FACTS: Jalali was severely injured in a 2007 car accident. She sought and received ERISA-governed disability benefits from Unum. Before Jalali settled her tort claim with the adverse car driver, Unum twice sent Jalali a form asking her to certify that she would notify Unum of any tort settlement. Jalali never returned the form, and then settled her tort claim for $631,530 after attorney fees and costs. Jalali then paid off $260,000 in mortgages and $110,000 in student loans.

Unum discontinued benefits, determining she was no longer disabled. Jalali sued Unum, and during that suit Unum did not seek reimbursement of the tort settlement proceeds and the Court ordered Unum to pay disability benefits ($2400 per month). After the Court ordered Unum to resume $2400 per month disability payments, Unum sought repayment from the tort settlement by reducing disability benefits to zero for 102 consecutive months, until it recouped the overpayment. Jalali sought equitable relief, claiming the offset was inequitable.

ISSUE: Whether equitable arguments may defeat efforts to enforce provisions of the policy allowing for reimbursement from tort settlement proceeds.

DISTRICT COURT HELD:

  1. ERISA Section 1132(a)(3) allows for a civil action “to obtain appropriate equitable relief…” Op. at 6.
  2. “[T]he test for whether a remedy constitutes ‘appropriate equitable relief’ under [ERISA]…is whether such relief was ‘typically available in equity….’” Op. at 7.
  3. “[T]he power to reform contracts…is a traditional power of an equity court … To seek reformation it is not necessary to suggest specific contract language.
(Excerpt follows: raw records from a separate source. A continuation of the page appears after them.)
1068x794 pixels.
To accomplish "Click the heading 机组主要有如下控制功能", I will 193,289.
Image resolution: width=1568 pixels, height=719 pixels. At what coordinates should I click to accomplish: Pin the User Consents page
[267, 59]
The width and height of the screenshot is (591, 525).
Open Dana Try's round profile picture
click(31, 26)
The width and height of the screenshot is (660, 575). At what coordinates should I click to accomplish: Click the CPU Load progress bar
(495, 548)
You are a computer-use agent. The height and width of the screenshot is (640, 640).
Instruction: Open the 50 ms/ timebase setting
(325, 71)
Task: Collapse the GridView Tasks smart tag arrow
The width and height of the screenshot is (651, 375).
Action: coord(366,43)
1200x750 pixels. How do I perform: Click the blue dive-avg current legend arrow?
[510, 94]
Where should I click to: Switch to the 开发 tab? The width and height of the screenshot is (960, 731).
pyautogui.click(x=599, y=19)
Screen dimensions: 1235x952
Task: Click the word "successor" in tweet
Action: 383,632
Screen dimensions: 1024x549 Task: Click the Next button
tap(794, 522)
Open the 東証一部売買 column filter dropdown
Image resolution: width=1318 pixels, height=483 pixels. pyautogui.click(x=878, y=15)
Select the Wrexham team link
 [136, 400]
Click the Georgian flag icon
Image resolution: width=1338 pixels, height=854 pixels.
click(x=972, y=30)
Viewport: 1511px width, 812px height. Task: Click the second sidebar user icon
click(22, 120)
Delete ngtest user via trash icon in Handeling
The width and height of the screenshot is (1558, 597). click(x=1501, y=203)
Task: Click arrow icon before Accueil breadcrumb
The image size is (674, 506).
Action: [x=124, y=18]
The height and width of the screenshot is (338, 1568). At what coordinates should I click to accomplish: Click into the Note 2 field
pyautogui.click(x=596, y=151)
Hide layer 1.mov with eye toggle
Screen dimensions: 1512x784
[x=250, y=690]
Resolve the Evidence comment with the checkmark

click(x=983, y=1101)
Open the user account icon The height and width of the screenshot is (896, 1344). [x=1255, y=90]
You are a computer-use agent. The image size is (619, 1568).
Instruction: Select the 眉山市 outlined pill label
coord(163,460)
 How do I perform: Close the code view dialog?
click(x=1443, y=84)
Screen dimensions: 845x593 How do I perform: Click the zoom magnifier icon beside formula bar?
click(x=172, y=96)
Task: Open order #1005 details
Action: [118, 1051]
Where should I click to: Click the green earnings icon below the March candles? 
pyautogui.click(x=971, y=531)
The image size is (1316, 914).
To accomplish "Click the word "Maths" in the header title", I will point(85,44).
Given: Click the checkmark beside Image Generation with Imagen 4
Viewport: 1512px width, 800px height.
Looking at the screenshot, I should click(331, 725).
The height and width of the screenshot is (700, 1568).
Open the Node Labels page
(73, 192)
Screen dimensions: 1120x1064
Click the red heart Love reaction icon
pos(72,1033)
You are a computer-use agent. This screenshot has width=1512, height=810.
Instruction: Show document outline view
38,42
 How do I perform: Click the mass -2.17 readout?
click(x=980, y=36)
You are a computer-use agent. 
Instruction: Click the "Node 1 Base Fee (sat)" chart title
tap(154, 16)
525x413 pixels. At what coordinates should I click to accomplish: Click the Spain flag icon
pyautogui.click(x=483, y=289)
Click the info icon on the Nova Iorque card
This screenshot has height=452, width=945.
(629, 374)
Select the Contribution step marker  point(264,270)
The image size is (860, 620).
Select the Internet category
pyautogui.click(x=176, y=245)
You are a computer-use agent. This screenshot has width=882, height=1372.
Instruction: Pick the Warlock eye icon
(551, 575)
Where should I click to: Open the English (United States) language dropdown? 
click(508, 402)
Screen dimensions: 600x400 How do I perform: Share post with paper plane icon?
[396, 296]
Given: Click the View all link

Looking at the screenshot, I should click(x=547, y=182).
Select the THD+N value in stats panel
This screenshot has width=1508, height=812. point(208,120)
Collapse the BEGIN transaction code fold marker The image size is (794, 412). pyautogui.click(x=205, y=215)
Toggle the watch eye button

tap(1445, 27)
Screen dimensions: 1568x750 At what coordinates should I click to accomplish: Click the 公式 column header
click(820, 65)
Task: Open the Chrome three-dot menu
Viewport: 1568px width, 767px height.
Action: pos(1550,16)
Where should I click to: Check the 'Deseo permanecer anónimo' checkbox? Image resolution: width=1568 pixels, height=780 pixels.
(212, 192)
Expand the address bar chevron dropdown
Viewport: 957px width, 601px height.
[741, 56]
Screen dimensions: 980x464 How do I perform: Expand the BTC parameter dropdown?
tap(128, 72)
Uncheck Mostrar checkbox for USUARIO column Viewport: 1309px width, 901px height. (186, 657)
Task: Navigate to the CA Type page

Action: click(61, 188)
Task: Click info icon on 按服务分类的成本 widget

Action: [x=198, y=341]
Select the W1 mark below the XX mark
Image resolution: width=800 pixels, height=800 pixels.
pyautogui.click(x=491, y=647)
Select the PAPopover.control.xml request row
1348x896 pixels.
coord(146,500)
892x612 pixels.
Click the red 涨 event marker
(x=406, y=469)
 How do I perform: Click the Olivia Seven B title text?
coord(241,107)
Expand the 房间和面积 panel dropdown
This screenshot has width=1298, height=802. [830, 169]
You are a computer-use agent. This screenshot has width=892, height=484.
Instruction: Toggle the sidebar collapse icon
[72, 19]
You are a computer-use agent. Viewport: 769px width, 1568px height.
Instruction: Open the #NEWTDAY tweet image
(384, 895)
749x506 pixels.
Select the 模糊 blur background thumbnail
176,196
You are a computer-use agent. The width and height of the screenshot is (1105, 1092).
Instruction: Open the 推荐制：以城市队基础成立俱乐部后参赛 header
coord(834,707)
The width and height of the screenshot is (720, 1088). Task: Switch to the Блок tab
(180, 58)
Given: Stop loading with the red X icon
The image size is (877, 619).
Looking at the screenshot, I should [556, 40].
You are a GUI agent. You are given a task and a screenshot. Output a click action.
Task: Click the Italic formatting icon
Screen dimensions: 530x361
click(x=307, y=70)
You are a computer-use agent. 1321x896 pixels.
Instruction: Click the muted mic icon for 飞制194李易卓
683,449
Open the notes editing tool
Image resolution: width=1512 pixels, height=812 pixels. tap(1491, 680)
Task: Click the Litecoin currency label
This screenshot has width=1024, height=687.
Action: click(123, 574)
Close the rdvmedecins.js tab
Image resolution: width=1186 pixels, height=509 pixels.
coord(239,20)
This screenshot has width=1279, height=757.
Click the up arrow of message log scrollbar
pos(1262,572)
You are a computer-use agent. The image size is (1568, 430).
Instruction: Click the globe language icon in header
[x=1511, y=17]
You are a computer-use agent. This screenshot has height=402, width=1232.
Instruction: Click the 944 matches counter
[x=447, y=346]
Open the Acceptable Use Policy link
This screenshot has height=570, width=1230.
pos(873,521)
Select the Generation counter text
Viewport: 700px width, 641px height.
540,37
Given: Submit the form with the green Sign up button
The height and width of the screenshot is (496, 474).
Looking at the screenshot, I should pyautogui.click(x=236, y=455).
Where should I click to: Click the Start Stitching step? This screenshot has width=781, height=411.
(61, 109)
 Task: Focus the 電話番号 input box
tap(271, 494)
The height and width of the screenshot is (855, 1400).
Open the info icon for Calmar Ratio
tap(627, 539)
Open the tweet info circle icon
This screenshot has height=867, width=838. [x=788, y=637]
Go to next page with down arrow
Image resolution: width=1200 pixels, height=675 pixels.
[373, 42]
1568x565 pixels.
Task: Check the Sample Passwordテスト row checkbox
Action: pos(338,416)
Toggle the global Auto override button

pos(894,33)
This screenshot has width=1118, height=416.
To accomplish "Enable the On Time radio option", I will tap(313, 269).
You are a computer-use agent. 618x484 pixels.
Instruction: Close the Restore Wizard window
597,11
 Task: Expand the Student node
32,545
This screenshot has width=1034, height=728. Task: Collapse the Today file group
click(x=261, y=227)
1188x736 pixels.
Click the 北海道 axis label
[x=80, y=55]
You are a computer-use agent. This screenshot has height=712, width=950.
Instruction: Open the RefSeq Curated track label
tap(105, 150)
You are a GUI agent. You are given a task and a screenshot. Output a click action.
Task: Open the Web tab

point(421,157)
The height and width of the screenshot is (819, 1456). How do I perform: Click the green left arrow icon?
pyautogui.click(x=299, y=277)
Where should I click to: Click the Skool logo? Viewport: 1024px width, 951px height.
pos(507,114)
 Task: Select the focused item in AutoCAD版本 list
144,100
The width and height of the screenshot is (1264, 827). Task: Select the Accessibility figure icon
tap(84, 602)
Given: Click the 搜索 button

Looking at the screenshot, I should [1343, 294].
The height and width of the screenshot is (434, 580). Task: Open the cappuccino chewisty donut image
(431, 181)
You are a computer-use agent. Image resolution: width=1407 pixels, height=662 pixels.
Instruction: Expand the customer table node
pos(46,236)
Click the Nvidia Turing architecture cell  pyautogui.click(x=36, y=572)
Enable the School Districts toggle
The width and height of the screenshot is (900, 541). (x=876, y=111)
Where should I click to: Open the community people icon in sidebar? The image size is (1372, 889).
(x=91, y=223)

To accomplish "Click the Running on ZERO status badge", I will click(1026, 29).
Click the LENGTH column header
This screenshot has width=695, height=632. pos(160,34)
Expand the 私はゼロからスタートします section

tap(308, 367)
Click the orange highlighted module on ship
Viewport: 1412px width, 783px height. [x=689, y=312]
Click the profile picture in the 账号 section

Op. at 7.
  4. No Unclean Hands. Unum properly informed Jalali it was “possible” that it could seek reimbursement. This was an accurate representation and did not constitute misrepresentation. Op. at 9.
  5. No Waiver. Unum did not “intentionally relinquish” its known rights, even though Unum never asserted reimbursement as an affirmative defense. Emails between counsel showed that both parties understood that Unum planned to assert its interest in the settlement proceeds. Op. at 10.
  6. No Laches. Jalali argued that Unum was not diligent in pursuing reimbursement because Unum did not seek to do so when Unum learned of the settlement in 2012. “There is no strict time limit within which Unum must seek enforcement, and there is no evidence that the delay caused Ms. Jalali’s legal position to change”. Op. at 11.
  7. The Make Whole Rule — Remand for Further Proceedings. “‘[A]n insured should not be allowed to retain a double recovery at the expense of the insurer.’” The Sixth Circuit follows the make whole rule, which means that the “insurer does not have a right to subrogation until the insured has been fully compensated….’” Op. at 12.
    • Unum has not attempted to establish an equitable lien over the settlement funds. Op. at 13.
    • “Because …the settlement funds have been dissipated, [Unum cannot now establish an equitable lien].” Op. at 13.
    •  The record indicated that Jalali’s future wage loss exceeded the amount of the settlement…[b]ut this evidence is not conclusive”. The court remands for fact-finding on application of the “make whole” rule. Op. at 14.